O poderio das caríssimas máquinas de matar passa solerte e vai cumprir com sua sina de destruir e vitimar. A ira que recobre o Iraque com seu véu escuro, de terrível transparência fria, segue. E deixa atrás de si o rastro dos que foram preparados para conduzir a morte, que de há muito pediu carona nas balas e nos canhões.
Emanoel Barreto

domingo, 10 de fevereiro de 2008

Olha o Obama aí

Caros Amigos,
Sob a proteção do Superman, Barack Obama posa para o futuro. E surge uma pergunta: como reagirá a ultra-direita americana? Será inaceitável a segmentos conservadoress da sociedade norte-americana, a presença de um negro, veja só, na Casa Branca. Não creio que, com ele, haverá mudanças substanciais na política externa dos americanos. Mas, de alguma maneira, seria uma mudança, o surgimento de um novo discurso da presença afro, um embate com o racismo.

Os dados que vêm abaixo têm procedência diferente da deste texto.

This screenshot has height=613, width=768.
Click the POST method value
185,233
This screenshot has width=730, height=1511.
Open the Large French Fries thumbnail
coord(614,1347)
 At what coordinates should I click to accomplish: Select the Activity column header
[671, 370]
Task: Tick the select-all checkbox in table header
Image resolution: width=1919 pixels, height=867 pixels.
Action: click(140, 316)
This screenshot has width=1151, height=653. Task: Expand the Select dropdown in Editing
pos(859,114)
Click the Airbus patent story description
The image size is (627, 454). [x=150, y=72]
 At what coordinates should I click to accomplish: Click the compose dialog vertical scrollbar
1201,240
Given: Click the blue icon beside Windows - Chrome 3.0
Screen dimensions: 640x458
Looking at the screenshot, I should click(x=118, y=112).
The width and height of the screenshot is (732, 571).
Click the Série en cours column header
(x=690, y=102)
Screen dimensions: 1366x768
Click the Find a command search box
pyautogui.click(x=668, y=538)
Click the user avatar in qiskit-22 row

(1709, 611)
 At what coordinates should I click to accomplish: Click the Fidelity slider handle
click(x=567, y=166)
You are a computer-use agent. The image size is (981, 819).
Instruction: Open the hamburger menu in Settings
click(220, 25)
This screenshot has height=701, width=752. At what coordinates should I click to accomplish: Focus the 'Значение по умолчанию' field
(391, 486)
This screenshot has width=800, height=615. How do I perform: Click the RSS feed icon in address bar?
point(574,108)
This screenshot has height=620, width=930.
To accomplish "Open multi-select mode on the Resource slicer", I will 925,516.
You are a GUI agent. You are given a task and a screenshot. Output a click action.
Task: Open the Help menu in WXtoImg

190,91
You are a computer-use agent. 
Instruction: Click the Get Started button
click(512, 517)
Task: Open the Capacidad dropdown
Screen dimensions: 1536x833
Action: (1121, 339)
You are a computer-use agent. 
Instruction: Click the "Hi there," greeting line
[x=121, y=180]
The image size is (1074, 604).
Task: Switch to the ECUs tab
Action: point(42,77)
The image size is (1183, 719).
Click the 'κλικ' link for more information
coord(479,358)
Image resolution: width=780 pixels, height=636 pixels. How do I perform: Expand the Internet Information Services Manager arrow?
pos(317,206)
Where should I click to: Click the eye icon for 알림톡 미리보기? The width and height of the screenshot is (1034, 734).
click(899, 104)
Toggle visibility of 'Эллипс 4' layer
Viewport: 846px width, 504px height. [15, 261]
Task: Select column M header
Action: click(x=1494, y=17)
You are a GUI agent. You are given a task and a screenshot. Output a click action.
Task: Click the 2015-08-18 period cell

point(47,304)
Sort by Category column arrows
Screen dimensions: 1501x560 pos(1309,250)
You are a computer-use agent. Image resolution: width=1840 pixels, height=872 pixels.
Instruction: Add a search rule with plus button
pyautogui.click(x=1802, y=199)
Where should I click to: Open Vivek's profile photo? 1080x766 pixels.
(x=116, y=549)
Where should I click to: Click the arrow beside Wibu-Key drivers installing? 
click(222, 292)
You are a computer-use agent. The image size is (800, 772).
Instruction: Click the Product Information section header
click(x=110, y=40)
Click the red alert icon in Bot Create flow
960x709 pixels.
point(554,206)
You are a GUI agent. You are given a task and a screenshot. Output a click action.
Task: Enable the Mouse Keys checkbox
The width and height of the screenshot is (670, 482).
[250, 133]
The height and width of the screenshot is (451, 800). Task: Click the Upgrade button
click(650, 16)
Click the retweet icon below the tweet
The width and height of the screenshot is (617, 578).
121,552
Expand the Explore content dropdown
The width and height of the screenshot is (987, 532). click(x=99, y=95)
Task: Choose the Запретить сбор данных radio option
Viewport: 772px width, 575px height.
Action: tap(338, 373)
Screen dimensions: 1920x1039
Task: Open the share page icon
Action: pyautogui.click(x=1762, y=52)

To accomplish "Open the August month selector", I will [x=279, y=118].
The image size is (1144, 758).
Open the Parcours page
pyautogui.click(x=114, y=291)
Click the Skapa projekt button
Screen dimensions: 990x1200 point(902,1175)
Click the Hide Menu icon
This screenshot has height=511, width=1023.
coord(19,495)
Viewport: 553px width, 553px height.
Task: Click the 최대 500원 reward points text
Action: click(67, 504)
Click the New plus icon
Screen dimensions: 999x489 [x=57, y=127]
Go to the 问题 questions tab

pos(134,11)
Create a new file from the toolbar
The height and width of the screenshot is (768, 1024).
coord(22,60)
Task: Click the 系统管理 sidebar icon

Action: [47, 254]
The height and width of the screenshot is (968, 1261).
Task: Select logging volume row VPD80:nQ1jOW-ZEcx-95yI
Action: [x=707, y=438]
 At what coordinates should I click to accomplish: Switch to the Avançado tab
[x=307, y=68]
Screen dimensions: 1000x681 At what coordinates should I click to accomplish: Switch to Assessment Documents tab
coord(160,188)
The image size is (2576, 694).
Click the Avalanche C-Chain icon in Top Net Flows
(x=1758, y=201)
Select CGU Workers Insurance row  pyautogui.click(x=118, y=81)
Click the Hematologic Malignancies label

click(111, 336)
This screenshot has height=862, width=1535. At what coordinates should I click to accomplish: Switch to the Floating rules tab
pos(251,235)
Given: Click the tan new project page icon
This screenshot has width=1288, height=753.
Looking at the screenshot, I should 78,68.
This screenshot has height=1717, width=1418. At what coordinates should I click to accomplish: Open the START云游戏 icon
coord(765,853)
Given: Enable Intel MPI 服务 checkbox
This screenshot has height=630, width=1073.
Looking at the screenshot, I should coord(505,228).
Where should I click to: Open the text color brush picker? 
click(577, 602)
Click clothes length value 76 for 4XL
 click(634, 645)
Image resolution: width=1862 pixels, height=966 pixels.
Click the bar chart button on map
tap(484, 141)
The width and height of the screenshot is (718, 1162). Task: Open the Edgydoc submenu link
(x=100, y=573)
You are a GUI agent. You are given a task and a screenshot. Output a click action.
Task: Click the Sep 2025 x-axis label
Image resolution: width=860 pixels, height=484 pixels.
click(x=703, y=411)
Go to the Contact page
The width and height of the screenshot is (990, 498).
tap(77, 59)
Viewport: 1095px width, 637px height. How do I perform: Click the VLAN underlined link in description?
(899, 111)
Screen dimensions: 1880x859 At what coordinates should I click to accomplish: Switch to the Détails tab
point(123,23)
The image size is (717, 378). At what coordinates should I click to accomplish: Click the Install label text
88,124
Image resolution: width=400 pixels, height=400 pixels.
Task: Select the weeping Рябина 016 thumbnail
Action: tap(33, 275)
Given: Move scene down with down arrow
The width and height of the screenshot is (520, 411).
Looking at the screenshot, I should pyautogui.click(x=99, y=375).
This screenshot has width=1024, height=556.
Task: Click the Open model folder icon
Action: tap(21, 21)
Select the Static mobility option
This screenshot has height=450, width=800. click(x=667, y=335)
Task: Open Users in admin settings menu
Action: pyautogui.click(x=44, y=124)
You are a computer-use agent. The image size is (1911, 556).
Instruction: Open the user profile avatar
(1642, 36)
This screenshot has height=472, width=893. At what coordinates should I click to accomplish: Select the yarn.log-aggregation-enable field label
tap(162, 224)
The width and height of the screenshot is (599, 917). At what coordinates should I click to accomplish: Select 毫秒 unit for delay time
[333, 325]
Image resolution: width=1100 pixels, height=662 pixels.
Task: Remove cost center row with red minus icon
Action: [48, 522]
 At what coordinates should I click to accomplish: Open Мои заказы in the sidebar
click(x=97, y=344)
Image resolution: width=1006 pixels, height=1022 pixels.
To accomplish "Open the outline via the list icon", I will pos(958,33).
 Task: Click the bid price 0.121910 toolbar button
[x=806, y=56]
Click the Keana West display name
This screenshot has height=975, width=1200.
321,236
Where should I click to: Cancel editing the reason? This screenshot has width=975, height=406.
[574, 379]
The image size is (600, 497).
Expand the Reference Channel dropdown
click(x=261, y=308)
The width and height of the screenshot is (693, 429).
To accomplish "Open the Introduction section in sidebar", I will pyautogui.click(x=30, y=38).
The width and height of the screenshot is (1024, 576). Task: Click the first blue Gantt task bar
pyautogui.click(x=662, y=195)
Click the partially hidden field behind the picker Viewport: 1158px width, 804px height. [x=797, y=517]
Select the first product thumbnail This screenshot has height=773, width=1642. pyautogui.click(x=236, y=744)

Obama, ao colocar-se em comparação com o Superman, atribui a esse comportamento, implicitamente, sua adesão ao establishment, empalmando os valores brancos e dizendo apenas que os negros têm direito a dirigir o país que ajudaram a construir, nada mudando em termos de estrutura ideológica.

De qualquer forma, valeria a tentativa histórica de fazer valer a presença negra e sua importância nas formulações de mundo. Há quem fale que, eleito, em algum ponto do seu mandato seria alvo de atentado. Como se já não bastasse o assassinato de Martin Luther King e a agressão à sua grande pregação em favor dos direitos civis, afinal conquistados pelos negros.

O tempo vai escrevendo a história e cada parte da história tem o seu próprio tempo. George W. Bush riscou o cristal da história com sua guerra e seus terríveis gestos. Obama bem pode ser um bom sinal. Olha o Obama aí, gente!